Unten vor den Vertretern beider Häuser des amerikanischen Kongresses ist der Redner offensichtlich begeistert. Formal preist Donald Trump zu Beginn seiner 80-minütigen Rede den Zustand des Landes, das von einer „neuen Welle des Optimismus“ getragen werde. Doch eigentlich meint der Präsident sich selbst, wenn er die vermeintlichen Erfolge vom Höhenflug der Aktienkurse über die Steuerreform bis zum neuen Stolz auf die amerikanische Flagge aufzählt.

„Dies ist unser amerikanischer Augenblick. Es hat nie eine bessere Zeit gegeben, um den Amerikanischen Traum zu leben“, behauptet er. Die Redenschreiber im Weißen Haus unter Leitung des ultrarechten Nationalisten Stephen Miller haben Wochen an dem Manuskript gefeilt, das Trump nun Wort für Wort abliest.

Es ist eine Mischung aus reichlich Pathos, viel Patriotismus und eher versteckter Programmatik. Durch das Ablesen vermeidet der impulsive 71-Jährige unbedachte Äußerungen, doch sein monotoner, bisweilen hölzerner Vortrag, bei dem nach jedem Satz eine Pause für Beifall eingelegt wird, wirkt streckenweise blutleer.

Seine Vorhaben zählt Trump ohne große Details auf

Was dem Präsidenten fehlt, soll durch die Inszenierung wettgemacht werden. Jedes Thema wird durch die Vorstellung beispielhafter Gäste im Publikum illustriert. Trump begrüßt eine Angehörige der Küstenwache , die nach dem Hurrikan Irma Menschenleben rettete, die Eltern eines Mädchens, das von einer lateinamerikanischen Bande ermordet wurde und einen Polizisten, der das Baby einer Heroinabhängigen adoptierte. Sie alle verkörpern das Herz jenes Amerikas, das Trump eindringlich beschwört: „Alle von uns zusammen, als ein Team, ein Volk und eine Familie.“  

Auf dem Papier ist das eine weite Entwicklung für einen Präsidenten, der in seiner Antrittsrede das „amerikanische Gemetzel“ in schwärzesten Farben beschrieb. Dieses Mal will Trump Optimismus verbreiten und den Zusammenhalt der Gesellschaft beschwören. Eher kursorisch zählt er seine Vorhaben auf: ein 1,5 Billionen Dollar teurer Infrastrukturplan, über dessen Details und Finanzierung er kein Wort verliert.
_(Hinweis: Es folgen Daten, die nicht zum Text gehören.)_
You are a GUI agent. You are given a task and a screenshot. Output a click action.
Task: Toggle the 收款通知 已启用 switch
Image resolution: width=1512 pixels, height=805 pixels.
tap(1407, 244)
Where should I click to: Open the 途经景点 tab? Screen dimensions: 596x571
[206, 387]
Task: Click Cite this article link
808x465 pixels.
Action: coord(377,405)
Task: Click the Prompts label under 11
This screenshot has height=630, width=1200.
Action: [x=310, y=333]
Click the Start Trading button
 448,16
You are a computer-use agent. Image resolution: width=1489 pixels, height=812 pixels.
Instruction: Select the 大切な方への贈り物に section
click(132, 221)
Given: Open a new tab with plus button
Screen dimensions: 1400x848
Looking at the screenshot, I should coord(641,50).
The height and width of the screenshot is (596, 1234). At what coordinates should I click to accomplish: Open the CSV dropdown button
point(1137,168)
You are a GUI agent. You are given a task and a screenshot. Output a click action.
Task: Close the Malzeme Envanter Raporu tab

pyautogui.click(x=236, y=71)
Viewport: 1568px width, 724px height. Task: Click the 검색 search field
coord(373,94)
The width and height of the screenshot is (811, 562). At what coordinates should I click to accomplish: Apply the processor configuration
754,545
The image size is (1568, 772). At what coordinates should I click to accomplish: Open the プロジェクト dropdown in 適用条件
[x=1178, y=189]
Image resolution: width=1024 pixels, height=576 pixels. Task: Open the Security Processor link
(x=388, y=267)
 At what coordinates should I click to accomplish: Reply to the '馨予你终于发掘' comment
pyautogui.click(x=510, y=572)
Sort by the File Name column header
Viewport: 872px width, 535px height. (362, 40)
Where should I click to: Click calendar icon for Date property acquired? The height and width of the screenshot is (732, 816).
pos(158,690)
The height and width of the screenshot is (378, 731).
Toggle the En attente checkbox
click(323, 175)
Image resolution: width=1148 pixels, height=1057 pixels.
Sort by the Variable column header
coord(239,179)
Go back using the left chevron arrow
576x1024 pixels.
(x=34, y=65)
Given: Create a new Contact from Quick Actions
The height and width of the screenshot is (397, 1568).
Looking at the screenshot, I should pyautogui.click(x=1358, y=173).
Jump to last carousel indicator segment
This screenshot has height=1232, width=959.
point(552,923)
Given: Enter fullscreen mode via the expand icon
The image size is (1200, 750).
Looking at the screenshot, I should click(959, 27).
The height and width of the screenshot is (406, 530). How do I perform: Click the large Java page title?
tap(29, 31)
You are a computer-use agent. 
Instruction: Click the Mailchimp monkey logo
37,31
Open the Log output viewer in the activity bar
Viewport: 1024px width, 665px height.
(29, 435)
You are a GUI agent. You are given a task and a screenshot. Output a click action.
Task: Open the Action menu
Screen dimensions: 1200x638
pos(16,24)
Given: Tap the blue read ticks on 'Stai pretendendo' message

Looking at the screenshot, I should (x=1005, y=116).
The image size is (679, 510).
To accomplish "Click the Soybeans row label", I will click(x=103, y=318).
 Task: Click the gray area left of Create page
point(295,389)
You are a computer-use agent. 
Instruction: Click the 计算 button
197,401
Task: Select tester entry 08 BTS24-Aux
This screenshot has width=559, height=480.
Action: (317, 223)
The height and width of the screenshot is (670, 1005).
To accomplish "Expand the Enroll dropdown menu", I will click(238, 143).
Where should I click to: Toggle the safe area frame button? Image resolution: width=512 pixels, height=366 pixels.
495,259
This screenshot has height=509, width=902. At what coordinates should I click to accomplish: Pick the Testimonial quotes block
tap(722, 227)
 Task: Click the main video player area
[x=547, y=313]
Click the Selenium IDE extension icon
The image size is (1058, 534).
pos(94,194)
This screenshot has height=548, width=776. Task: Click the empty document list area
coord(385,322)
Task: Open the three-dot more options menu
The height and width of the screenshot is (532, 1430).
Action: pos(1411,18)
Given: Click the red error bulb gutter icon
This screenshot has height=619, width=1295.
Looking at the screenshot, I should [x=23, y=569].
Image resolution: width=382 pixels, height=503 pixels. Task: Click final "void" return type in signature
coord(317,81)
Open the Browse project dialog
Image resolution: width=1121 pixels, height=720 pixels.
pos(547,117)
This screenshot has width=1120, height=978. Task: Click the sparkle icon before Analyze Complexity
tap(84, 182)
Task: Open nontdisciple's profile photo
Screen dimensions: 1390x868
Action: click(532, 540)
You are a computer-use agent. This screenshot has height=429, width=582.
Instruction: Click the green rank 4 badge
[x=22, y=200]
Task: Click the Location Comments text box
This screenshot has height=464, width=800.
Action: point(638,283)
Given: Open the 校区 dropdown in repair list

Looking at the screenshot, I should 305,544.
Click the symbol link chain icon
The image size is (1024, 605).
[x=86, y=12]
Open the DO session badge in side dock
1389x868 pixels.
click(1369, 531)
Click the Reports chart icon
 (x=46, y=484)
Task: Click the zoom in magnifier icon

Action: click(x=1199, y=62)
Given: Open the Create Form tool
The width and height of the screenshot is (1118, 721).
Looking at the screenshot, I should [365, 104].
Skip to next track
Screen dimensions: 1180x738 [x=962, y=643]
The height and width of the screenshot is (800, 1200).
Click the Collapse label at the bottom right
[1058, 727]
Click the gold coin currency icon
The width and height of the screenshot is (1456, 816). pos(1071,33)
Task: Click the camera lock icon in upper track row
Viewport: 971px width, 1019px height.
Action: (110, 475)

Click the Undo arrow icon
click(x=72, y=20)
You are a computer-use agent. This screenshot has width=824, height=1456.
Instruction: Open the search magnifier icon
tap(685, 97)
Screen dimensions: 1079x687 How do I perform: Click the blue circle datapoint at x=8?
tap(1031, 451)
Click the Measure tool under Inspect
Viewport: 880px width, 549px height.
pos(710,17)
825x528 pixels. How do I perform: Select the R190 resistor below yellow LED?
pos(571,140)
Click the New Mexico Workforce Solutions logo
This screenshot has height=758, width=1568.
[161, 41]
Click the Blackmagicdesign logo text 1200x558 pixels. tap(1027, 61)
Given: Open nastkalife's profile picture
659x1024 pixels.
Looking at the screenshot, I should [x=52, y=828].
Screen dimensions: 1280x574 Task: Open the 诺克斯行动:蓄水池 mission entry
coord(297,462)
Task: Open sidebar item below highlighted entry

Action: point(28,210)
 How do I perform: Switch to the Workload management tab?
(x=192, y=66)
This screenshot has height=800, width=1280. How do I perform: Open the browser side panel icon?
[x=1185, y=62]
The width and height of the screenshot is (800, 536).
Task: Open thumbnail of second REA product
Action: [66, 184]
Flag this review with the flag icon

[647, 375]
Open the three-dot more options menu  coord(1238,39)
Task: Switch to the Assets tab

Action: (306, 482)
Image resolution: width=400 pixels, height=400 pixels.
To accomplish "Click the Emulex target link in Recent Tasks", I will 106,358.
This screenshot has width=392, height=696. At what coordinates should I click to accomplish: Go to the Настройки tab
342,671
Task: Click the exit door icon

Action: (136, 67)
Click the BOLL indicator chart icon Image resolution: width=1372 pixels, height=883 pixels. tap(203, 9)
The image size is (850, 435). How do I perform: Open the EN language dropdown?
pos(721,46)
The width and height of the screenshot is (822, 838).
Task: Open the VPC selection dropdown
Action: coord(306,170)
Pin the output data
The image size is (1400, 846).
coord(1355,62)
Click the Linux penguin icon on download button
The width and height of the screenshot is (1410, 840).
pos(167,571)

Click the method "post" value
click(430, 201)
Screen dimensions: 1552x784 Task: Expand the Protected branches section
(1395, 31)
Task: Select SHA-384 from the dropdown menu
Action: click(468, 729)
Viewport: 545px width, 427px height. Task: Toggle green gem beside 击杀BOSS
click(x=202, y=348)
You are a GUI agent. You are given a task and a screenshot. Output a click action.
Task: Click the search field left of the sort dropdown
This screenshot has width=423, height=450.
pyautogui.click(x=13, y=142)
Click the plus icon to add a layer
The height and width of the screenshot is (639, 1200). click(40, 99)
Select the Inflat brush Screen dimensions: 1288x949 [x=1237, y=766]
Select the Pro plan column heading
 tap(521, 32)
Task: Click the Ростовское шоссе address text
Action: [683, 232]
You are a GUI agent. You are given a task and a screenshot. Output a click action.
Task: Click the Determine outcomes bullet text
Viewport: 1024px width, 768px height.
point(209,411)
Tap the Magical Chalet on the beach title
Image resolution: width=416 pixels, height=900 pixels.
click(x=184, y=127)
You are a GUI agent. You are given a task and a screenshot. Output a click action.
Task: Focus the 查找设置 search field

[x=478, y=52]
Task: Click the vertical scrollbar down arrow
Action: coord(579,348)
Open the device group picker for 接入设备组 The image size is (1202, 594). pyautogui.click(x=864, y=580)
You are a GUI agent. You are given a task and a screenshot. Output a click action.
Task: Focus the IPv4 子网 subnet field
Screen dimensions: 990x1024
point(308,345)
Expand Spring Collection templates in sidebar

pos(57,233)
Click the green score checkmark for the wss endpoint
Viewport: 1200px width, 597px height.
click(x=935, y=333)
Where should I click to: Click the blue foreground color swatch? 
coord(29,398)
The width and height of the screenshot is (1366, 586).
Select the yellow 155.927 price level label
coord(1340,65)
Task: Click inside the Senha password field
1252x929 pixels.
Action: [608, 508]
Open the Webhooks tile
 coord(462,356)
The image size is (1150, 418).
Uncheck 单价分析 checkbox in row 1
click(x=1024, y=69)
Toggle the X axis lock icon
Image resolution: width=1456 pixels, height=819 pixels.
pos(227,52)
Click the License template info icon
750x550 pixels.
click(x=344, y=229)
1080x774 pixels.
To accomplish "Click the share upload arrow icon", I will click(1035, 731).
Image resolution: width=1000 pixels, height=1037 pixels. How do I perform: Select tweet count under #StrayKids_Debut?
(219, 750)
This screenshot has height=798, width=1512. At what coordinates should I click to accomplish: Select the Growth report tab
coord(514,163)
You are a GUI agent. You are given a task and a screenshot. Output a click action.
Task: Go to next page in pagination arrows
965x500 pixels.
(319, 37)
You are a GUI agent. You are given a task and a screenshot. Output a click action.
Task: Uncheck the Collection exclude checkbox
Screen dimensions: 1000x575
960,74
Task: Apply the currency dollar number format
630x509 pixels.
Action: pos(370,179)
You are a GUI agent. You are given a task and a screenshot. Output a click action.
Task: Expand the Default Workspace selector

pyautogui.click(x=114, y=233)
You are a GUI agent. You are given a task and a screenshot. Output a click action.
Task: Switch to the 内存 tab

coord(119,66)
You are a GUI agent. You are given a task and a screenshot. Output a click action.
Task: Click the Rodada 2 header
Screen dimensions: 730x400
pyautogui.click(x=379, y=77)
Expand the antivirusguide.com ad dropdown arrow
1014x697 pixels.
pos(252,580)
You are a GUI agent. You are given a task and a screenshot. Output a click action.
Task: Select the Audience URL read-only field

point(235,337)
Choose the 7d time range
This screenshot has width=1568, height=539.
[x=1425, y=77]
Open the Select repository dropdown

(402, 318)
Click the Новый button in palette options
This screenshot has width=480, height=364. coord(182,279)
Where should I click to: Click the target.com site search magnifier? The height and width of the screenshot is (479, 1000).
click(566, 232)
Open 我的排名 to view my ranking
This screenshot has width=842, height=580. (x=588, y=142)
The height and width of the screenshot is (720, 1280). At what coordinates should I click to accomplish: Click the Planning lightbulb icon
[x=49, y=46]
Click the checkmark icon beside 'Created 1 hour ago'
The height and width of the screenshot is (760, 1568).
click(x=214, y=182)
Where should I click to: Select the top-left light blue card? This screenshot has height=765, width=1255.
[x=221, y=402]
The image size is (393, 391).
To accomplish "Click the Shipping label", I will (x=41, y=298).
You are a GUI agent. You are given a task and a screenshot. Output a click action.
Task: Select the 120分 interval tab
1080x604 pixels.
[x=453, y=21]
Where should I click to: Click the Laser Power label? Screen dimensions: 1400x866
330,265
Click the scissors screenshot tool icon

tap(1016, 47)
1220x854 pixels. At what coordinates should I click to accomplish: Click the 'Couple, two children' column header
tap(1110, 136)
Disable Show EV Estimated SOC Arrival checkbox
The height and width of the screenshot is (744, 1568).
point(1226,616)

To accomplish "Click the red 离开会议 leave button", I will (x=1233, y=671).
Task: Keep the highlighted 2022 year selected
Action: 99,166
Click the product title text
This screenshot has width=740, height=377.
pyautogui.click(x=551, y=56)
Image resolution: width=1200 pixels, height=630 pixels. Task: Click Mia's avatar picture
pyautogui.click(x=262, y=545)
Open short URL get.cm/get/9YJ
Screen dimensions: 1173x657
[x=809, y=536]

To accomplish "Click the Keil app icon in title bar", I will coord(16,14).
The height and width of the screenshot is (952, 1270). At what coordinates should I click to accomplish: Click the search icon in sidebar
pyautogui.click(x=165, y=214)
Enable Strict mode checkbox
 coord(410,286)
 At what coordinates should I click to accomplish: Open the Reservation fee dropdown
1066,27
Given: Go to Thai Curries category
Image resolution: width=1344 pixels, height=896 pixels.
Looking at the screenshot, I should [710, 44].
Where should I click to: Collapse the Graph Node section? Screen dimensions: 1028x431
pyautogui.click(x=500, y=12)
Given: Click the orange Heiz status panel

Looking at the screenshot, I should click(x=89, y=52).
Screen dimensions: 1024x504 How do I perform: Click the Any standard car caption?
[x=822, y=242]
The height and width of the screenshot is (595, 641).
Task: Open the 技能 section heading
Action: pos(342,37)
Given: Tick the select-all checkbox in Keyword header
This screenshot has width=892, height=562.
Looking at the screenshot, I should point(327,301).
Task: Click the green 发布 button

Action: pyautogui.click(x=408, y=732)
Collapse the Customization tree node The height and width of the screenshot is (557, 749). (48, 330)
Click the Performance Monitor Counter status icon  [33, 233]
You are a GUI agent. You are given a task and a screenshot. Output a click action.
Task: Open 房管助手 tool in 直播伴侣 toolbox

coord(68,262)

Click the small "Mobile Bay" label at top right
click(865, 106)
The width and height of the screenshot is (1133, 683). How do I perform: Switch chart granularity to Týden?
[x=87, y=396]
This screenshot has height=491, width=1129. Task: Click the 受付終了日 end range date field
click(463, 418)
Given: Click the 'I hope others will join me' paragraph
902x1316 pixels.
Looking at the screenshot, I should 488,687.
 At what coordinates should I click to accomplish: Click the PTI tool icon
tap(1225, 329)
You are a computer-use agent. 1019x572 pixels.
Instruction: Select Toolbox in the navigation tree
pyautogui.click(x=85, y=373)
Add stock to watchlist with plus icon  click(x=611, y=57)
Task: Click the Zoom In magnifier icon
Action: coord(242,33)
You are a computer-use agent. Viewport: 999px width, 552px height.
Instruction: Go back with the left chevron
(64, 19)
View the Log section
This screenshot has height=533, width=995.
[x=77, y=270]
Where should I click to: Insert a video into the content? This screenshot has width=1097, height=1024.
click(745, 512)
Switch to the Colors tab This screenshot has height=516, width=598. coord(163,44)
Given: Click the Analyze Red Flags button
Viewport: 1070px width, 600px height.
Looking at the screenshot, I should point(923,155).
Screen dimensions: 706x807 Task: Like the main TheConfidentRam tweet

Ein Einwanderungsgesetz, das den Kindern illegaler Migranten einen Pfad zur Staatsbürgerschaft eröffnet, gleichzeitig aber den Bau der 25 Milliarden Dollar teuren Grenzmauer zu Mexiko sichert und den Familiennachzug halbiert. Und den Kampf gegen die Suchtkrise, den er seit knapp einem Jahr verkündet.

Guantanamo soll offen bleiben

Außer der Entscheidung, das Gefangenenlager Guantanamo offenzulassen, ist inhaltlich wenig überraschend in dieser Rede. Neu ist allerdings, dass Trump die oppositionellen Demokraten zur Zusammenarbeit aufruft. Doch je länger Trump redet, desto mehr überlagern die düsteren Beschreibung von Kriminalität, feindlichen Regimen und Terrorgefahren den hoffnungsfrohen Grundton. Die Botschaft der nationalen Einheit wird konterkariert, als Trump die Arbeitsmigranten mit Drogenhändlern und Mörderbanden in einem Atemzug nennt und verspricht, den „Kettennachzug“ von Angehörigen zu beenden. „Unglücklicherweise hat die Rede die Spaltung vertieft, statt uns näher zusammenzubringen“, moniert der Senats-Oppositionsführer Chuck Schumer.  

Auch Melania Trump kam von jenseits der Grenzen in die USA und holte ihre Schwester Ines nach. Regungslos verfolgt sie den Vortrag ihres Mannes, der im Saal mit kräftigem Applaus bedacht wird. Nach dem Ende verlässt sie – eskortiert von einem Offizier – alleine das Kapitol.